If you have to find the area of the most ordinary triangle, given by straight lines, this automatically implies that the equations of these straight lines are also given. This is what the answer will be based on.
Instructions
Step 1
Consider that the equations of the lines on which the sides of the triangle lie are known. This already guarantees that they all lie in the same plane and intersect with each other. The intersection points should be found by solving the systems composed of each pair of equations. Moreover, each system will necessarily have a unique solution. The problem is illustrated in Figure 1. Consider that the plane of the image belongs to space and that the equations for straight lines are given parametrically. They are shown in the same figure.
Step 2
Find the coordinates of point A (xa, ya, za) lying at the intersection of f1 and f2 and write an equation where xa = x1 + m1 * t1 or xa = x2 + m2 * τ1. Therefore, x1 + m1 * t1 = x2 + m2 * τ1. Similarly for coordinates ya and za.

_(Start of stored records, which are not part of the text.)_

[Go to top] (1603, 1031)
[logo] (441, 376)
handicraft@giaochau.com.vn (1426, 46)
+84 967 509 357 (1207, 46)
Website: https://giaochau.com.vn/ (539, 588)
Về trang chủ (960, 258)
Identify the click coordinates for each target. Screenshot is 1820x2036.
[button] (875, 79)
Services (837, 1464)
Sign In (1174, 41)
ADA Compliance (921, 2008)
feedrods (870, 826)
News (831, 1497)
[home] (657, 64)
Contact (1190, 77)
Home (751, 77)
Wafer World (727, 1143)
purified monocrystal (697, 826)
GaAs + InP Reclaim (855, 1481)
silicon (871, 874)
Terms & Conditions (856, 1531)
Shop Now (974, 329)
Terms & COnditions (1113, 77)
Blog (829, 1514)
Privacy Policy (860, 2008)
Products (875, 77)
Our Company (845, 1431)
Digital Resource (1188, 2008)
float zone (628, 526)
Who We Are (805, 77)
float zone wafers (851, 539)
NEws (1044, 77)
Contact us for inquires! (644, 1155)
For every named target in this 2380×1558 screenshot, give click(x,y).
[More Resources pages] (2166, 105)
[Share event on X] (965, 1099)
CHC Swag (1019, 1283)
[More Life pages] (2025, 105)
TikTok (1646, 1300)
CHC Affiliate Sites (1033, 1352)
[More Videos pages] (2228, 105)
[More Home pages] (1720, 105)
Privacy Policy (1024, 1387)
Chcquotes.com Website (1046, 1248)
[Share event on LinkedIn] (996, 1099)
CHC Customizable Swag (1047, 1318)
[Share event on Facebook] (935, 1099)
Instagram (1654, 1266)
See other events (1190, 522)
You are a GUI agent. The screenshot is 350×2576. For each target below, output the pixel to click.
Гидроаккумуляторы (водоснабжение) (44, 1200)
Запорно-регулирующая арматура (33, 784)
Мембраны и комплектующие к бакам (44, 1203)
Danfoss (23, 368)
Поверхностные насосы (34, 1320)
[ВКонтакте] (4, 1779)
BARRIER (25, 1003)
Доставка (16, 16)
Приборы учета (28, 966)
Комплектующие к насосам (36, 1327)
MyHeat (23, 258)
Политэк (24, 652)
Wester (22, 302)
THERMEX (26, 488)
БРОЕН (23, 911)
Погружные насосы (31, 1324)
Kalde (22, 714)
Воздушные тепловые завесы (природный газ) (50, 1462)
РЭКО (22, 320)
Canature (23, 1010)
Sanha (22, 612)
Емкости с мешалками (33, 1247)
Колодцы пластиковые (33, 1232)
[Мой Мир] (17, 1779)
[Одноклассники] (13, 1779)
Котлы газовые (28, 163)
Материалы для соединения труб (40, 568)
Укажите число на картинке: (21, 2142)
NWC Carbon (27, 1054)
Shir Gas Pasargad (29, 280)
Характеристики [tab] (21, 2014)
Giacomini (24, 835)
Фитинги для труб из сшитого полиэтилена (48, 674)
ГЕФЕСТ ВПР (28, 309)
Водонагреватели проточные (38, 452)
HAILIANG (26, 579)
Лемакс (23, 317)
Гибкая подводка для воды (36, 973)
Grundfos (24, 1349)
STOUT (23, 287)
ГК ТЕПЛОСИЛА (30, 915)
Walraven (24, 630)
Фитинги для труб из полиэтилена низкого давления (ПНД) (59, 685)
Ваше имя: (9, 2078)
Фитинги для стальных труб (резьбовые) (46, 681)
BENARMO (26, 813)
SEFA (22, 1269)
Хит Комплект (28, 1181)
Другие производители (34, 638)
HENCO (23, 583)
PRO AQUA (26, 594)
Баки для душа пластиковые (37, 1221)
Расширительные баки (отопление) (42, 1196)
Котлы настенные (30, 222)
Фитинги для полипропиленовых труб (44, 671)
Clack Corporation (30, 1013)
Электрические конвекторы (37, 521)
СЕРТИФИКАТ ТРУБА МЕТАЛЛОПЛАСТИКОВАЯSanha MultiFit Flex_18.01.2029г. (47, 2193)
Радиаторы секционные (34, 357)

A system has arisen (see Fig. 2). This system is redundant, since two equations are quite enough to determine two unknowns. This means that one of them is a linear combination of the other two. Earlier it was agreed that the solution is guaranteed unambiguously. Therefore, leave two, in your opinion, the simplest equations and, having solved them, you will find t1 and τ1. One of these parameters is enough. Then find ya and za. In an abbreviated form, the main formulas are shown in the same figure 2, since the available editor can cause inconsistencies in the formulas. Find the points B (xb, yb, zb) and C (xc, yc, zc) by analogy with the expressions already written. Just replace the "extra" parameters with the values corresponding to each of the newly applied straight lines, leaving the numbering of the indices unchanged.
Step 3
The preparatory activities are completed. The answer can be obtained on the basis of a geometric approach or an algebraic one (more precisely, a vector one). Start with algebraic. It is known that the geometric meaning of a vector product is that its modulus is equal to the area of a parallelogram built on vectors. Find, say, vectors AB and AC. AB = {xb-xa, yb-ya, zb-za}, AC = {xc-xa, yc-ya, zc-za}. Define their cross product [AB × AC] in coordinate form. The area of a triangle is half the area of a parallelogram. Calculate the answer according to the formula S = (1/2) | [AB × BC] |.
Step 4
To get an answer based on a geometric approach, find the lengths of the sides of the triangle. a = | BC | = √ ((xb-xa) ^ 2 + (yb-ya) ^ 2 + (zb-za) ^ 2), b = | AC | = √ ((xc-xa) ^ 2 + (yc-ya) ^ 2 + (zc-za) ^ 2), c = | AB | = √ ((xc-xb) ^ 2 + (yc-yb) ^ 2 + (zc-zb) ^ 2). Calculate the semiperimeter p = (1/2) (a + b + c). Determine the area of a triangle using Heron's formula S = √ (p (p-a) (p-b) (p-c)).